→ **PROBLEM**: When you transcribe the records that follow, reproduce each line exactly as given.

(Stored data entries)
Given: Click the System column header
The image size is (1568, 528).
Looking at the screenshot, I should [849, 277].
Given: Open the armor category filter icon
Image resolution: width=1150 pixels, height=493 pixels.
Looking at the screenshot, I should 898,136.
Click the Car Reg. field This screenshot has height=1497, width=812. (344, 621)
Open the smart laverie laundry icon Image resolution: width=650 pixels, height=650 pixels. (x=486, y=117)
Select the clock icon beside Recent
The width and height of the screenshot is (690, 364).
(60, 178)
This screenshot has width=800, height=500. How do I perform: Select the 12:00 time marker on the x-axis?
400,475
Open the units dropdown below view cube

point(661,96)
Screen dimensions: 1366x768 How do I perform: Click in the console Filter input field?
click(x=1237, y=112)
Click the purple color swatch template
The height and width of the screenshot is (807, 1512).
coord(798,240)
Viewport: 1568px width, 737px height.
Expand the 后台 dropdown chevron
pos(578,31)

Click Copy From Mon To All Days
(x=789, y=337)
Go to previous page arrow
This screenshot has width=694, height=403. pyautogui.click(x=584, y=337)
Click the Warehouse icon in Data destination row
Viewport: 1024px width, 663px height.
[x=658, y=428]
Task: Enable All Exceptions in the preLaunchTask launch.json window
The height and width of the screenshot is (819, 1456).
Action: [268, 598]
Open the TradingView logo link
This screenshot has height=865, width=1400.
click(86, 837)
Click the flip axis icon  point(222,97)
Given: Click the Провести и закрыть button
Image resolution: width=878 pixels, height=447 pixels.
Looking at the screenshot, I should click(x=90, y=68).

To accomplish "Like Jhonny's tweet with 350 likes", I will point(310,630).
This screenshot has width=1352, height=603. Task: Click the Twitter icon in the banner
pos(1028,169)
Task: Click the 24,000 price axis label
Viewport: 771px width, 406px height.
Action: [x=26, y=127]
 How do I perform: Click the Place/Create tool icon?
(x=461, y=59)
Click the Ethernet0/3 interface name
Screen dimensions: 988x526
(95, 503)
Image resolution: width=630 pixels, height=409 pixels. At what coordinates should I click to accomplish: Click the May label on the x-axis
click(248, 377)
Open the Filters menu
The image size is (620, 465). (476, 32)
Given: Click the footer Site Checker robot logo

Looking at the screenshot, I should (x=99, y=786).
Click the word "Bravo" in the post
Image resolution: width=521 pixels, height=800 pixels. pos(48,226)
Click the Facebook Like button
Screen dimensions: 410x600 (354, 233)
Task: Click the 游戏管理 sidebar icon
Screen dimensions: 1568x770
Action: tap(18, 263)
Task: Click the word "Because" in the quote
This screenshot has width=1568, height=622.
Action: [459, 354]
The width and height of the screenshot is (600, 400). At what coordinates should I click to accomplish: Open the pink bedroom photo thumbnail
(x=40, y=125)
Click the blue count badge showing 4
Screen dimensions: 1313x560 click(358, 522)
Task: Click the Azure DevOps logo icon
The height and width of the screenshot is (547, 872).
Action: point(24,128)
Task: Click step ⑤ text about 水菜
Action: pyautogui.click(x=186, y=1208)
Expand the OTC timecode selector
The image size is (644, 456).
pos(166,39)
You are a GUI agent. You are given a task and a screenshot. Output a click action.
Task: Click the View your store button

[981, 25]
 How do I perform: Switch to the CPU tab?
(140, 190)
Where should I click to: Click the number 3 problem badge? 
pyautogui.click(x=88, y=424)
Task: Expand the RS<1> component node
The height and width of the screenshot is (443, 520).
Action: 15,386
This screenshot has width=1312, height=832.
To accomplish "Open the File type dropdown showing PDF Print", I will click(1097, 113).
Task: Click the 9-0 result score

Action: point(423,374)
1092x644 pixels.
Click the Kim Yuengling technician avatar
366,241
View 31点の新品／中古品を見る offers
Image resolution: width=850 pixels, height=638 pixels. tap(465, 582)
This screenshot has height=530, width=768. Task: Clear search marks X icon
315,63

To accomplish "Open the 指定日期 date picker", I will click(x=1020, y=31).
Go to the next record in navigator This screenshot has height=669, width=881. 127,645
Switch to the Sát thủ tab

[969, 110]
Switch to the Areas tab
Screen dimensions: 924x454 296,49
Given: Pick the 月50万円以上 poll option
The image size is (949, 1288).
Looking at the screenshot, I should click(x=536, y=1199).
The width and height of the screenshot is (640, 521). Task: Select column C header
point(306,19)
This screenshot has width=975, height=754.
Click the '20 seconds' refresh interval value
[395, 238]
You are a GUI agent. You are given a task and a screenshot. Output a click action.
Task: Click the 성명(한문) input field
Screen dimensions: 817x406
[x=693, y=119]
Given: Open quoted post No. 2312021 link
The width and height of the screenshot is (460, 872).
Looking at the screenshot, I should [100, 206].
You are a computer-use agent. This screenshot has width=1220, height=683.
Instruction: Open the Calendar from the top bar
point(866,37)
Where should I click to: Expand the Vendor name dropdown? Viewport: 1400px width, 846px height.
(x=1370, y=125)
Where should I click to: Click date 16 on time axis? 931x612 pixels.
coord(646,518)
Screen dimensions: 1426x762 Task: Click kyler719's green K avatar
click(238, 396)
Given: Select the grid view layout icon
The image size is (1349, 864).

→ **THE ANSWER**:
Given: Click the System column header
The image size is (1568, 528).
Looking at the screenshot, I should [849, 277].
Given: Open the armor category filter icon
Image resolution: width=1150 pixels, height=493 pixels.
Looking at the screenshot, I should 898,136.
Click the Car Reg. field This screenshot has height=1497, width=812. (344, 621)
Open the smart laverie laundry icon Image resolution: width=650 pixels, height=650 pixels. (x=486, y=117)
Select the clock icon beside Recent
The width and height of the screenshot is (690, 364).
(60, 178)
This screenshot has width=800, height=500. How do I perform: Select the 12:00 time marker on the x-axis?
400,475
Open the units dropdown below view cube

point(661,96)
Screen dimensions: 1366x768 How do I perform: Click in the console Filter input field?
click(x=1237, y=112)
Click the purple color swatch template
The height and width of the screenshot is (807, 1512).
coord(798,240)
Viewport: 1568px width, 737px height.
Expand the 后台 dropdown chevron
pos(578,31)

Click Copy From Mon To All Days
(x=789, y=337)
Go to previous page arrow
This screenshot has width=694, height=403. pyautogui.click(x=584, y=337)
Click the Warehouse icon in Data destination row
Viewport: 1024px width, 663px height.
[x=658, y=428]
Task: Enable All Exceptions in the preLaunchTask launch.json window
The height and width of the screenshot is (819, 1456).
Action: [268, 598]
Open the TradingView logo link
This screenshot has height=865, width=1400.
click(86, 837)
Click the flip axis icon  point(222,97)
Given: Click the Провести и закрыть button
Image resolution: width=878 pixels, height=447 pixels.
Looking at the screenshot, I should click(x=90, y=68).

To accomplish "Like Jhonny's tweet with 350 likes", I will point(310,630).
This screenshot has width=1352, height=603. Task: Click the Twitter icon in the banner
pos(1028,169)
Task: Click the 24,000 price axis label
Viewport: 771px width, 406px height.
Action: [x=26, y=127]
 How do I perform: Click the Place/Create tool icon?
(x=461, y=59)
Click the Ethernet0/3 interface name
Screen dimensions: 988x526
(95, 503)
Image resolution: width=630 pixels, height=409 pixels. At what coordinates should I click to accomplish: Click the May label on the x-axis
click(248, 377)
Open the Filters menu
The image size is (620, 465). (476, 32)
Given: Click the footer Site Checker robot logo

Looking at the screenshot, I should (x=99, y=786).
Click the word "Bravo" in the post
Image resolution: width=521 pixels, height=800 pixels. pos(48,226)
Click the Facebook Like button
Screen dimensions: 410x600 (354, 233)
Task: Click the 游戏管理 sidebar icon
Screen dimensions: 1568x770
Action: tap(18, 263)
Task: Click the word "Because" in the quote
This screenshot has width=1568, height=622.
Action: [459, 354]
The width and height of the screenshot is (600, 400). At what coordinates should I click to accomplish: Open the pink bedroom photo thumbnail
(x=40, y=125)
Click the blue count badge showing 4
Screen dimensions: 1313x560 click(358, 522)
Task: Click the Azure DevOps logo icon
The height and width of the screenshot is (547, 872).
Action: point(24,128)
Task: Click step ⑤ text about 水菜
Action: pyautogui.click(x=186, y=1208)
Expand the OTC timecode selector
The image size is (644, 456).
pos(166,39)
You are a GUI agent. You are given a task and a screenshot. Output a click action.
Task: Click the View your store button

[981, 25]
 How do I perform: Switch to the CPU tab?
(140, 190)
Where should I click to: Click the number 3 problem badge? 
pyautogui.click(x=88, y=424)
Task: Expand the RS<1> component node
The height and width of the screenshot is (443, 520).
Action: 15,386
This screenshot has width=1312, height=832.
To accomplish "Open the File type dropdown showing PDF Print", I will click(1097, 113).
Task: Click the 9-0 result score

Action: point(423,374)
1092x644 pixels.
Click the Kim Yuengling technician avatar
366,241
View 31点の新品／中古品を見る offers
Image resolution: width=850 pixels, height=638 pixels. tap(465, 582)
This screenshot has height=530, width=768. Task: Clear search marks X icon
315,63

To accomplish "Open the 指定日期 date picker", I will click(x=1020, y=31).
Go to the next record in navigator This screenshot has height=669, width=881. 127,645
Switch to the Sát thủ tab

[969, 110]
Switch to the Areas tab
Screen dimensions: 924x454 296,49
Given: Pick the 月50万円以上 poll option
The image size is (949, 1288).
Looking at the screenshot, I should click(x=536, y=1199).
The width and height of the screenshot is (640, 521). Task: Select column C header
point(306,19)
This screenshot has width=975, height=754.
Click the '20 seconds' refresh interval value
[395, 238]
You are a GUI agent. You are given a task and a screenshot. Output a click action.
Task: Click the 성명(한문) input field
Screen dimensions: 817x406
[x=693, y=119]
Given: Open quoted post No. 2312021 link
The width and height of the screenshot is (460, 872).
Looking at the screenshot, I should [100, 206].
You are a computer-use agent. This screenshot has width=1220, height=683.
Instruction: Open the Calendar from the top bar
point(866,37)
Where should I click to: Expand the Vendor name dropdown? Viewport: 1400px width, 846px height.
(x=1370, y=125)
Where should I click to: Click date 16 on time axis? 931x612 pixels.
coord(646,518)
Screen dimensions: 1426x762 Task: Click kyler719's green K avatar
click(238, 396)
Given: Select the grid view layout icon
The image size is (1349, 864).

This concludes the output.